■ WHAT YOU NEED TO DO
The data below holds a line containing "This screenshot has height=521, width=656." and a line containing "The width and height of the screenshot is (1198, 680)."; please quote exactly those two lines and every line between them, and nothing else.

*** Opening of PROVIDED INFORMATION ***

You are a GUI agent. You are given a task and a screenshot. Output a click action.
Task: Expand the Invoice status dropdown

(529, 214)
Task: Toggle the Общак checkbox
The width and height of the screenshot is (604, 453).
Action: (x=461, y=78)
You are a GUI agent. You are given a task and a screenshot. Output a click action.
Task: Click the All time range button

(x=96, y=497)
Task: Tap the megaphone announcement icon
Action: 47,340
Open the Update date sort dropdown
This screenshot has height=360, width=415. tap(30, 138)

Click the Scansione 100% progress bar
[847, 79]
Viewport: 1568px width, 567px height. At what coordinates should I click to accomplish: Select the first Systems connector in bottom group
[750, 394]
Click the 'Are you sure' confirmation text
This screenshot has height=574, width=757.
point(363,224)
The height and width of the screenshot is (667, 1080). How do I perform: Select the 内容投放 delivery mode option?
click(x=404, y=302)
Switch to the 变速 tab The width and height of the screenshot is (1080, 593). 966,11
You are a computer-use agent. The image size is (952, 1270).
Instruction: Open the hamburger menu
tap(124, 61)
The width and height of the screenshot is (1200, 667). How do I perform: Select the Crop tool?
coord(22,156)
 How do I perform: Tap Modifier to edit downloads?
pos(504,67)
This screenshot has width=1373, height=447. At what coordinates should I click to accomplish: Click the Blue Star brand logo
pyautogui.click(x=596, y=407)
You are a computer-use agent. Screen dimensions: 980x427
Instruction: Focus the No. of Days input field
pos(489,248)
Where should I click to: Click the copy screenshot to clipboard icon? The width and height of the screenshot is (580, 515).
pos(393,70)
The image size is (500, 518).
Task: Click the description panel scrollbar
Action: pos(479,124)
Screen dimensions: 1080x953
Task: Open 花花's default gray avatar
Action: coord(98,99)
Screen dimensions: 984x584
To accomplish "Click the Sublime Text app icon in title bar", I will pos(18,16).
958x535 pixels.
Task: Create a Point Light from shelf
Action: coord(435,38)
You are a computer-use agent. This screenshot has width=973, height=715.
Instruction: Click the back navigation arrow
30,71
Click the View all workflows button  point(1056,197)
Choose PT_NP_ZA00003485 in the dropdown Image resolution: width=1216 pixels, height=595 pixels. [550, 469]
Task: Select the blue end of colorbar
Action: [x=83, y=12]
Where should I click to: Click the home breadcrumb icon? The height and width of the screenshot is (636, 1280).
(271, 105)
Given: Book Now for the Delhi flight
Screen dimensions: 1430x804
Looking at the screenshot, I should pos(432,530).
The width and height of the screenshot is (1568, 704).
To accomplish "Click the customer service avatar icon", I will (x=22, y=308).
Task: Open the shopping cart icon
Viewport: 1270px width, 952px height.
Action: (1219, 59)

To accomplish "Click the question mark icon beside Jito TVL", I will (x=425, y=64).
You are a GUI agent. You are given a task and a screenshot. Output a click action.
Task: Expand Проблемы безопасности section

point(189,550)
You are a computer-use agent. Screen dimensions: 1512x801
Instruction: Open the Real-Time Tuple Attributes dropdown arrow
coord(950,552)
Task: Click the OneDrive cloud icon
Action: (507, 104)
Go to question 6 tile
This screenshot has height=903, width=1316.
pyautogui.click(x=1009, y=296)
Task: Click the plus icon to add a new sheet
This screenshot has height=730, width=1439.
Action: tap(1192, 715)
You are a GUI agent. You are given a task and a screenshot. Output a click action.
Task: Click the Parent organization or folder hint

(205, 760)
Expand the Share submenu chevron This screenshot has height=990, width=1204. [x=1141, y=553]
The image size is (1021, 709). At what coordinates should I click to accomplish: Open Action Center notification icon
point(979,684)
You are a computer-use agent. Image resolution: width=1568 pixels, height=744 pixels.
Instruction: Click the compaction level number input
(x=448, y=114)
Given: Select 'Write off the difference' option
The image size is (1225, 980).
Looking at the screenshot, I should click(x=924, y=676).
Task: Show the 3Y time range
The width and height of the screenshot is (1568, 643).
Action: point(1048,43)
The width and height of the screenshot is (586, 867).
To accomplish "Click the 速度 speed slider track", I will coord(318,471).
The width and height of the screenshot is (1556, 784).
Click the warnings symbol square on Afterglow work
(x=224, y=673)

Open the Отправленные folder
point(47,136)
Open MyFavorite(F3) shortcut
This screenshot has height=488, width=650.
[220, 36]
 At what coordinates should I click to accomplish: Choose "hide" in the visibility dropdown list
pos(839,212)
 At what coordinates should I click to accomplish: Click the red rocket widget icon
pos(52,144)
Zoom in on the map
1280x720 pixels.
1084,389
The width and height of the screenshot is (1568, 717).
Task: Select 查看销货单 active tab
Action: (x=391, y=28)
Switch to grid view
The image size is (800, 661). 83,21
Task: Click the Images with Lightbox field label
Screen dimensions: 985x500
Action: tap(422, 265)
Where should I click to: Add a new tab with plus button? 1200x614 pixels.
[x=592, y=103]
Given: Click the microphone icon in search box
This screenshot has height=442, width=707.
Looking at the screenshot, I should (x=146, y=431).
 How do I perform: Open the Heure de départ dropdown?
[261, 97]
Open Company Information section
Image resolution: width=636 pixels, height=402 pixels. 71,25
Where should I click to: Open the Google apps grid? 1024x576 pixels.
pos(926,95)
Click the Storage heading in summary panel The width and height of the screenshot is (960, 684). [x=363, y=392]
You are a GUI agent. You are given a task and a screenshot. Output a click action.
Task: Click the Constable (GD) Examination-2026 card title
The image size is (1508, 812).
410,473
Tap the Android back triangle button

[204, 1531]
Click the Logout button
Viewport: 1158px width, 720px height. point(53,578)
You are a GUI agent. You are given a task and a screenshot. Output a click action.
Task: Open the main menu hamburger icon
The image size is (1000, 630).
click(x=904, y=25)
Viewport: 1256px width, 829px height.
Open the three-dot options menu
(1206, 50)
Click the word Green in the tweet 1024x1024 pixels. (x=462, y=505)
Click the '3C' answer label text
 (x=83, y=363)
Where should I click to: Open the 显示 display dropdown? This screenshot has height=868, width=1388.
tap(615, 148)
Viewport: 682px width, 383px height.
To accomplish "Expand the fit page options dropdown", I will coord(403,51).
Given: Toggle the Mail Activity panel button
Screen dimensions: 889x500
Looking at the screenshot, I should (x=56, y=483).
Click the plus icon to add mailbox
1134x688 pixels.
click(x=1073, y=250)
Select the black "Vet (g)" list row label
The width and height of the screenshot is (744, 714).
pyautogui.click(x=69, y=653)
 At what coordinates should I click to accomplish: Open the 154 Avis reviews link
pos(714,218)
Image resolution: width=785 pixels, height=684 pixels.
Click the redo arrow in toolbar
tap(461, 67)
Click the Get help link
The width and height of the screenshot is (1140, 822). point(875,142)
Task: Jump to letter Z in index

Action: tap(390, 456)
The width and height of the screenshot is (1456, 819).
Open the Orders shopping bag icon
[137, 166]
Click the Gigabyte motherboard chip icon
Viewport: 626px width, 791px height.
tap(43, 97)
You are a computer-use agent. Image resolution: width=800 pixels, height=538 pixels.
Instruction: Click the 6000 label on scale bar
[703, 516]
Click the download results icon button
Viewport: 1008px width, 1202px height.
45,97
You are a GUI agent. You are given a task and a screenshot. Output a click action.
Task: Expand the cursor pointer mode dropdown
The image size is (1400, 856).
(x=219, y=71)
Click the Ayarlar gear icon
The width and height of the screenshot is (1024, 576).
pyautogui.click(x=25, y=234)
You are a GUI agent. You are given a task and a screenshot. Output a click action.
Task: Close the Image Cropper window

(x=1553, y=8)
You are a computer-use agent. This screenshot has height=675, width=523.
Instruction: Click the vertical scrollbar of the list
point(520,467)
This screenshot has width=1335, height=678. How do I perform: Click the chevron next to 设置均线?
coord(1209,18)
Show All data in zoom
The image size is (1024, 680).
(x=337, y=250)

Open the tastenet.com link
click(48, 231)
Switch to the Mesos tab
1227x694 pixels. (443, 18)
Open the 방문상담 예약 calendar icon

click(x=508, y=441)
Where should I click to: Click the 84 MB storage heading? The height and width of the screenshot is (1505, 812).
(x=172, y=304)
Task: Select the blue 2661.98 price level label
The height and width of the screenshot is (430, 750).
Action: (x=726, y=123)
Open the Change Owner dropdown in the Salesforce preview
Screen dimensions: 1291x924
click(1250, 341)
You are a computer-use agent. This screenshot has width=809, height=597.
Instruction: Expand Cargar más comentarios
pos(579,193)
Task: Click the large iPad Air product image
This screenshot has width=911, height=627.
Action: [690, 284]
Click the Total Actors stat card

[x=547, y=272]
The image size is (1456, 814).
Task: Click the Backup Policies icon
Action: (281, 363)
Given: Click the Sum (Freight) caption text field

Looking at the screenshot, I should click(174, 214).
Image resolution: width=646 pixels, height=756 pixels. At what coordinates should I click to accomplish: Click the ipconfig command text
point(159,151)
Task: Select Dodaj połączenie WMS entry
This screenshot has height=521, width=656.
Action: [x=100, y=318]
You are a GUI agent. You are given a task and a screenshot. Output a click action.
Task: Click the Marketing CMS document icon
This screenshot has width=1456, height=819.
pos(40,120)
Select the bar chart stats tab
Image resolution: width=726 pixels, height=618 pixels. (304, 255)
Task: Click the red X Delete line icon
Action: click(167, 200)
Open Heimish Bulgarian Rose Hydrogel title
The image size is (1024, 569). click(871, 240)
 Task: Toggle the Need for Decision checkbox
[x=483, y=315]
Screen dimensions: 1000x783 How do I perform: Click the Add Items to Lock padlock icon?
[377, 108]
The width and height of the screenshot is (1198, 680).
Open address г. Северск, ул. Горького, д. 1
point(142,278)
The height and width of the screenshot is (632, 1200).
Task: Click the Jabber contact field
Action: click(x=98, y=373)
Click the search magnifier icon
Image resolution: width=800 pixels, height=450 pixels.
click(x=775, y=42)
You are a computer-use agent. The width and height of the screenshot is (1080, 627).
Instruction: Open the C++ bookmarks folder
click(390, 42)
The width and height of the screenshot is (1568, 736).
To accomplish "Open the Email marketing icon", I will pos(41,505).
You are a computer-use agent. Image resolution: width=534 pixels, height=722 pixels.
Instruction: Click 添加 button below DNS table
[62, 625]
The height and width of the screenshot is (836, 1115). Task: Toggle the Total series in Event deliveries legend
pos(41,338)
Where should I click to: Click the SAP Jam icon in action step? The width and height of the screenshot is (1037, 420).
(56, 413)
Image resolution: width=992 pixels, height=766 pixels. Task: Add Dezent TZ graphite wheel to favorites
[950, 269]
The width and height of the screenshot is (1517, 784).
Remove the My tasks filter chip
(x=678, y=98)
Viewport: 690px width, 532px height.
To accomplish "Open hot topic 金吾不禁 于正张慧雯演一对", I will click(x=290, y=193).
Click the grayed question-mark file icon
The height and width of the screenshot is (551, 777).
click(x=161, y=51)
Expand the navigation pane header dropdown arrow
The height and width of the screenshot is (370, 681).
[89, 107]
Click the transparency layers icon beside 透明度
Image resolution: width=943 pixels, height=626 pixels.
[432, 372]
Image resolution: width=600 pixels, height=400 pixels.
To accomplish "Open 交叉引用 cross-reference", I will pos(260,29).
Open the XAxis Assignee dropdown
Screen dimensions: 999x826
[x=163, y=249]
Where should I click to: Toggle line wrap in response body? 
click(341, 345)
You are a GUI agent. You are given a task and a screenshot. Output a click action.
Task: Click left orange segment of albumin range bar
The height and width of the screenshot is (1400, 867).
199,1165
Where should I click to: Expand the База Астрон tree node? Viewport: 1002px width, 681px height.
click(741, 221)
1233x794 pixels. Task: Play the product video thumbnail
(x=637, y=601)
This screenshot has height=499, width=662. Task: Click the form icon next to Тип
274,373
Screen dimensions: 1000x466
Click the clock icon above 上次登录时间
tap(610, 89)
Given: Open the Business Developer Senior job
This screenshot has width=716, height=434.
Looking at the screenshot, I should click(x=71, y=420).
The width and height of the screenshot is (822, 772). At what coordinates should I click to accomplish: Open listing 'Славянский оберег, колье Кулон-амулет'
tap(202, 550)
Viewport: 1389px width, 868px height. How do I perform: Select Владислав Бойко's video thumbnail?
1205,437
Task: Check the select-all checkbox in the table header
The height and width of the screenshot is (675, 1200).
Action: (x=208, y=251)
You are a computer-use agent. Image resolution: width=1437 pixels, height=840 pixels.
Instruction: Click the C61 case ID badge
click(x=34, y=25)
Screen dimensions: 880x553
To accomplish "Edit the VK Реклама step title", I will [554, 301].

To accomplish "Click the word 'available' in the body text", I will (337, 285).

*** Close of PROVIDED INFORMATION ***

■ RESULT BELOW
This screenshot has height=521, width=656.
Action: [x=100, y=318]
You are a GUI agent. You are given a task and a screenshot. Output a click action.
Task: Click the Marketing CMS document icon
This screenshot has width=1456, height=819.
pos(40,120)
Select the bar chart stats tab
Image resolution: width=726 pixels, height=618 pixels. (304, 255)
Task: Click the red X Delete line icon
Action: click(167, 200)
Open Heimish Bulgarian Rose Hydrogel title
The image size is (1024, 569). click(871, 240)
 Task: Toggle the Need for Decision checkbox
[x=483, y=315]
Screen dimensions: 1000x783 How do I perform: Click the Add Items to Lock padlock icon?
[377, 108]
The width and height of the screenshot is (1198, 680).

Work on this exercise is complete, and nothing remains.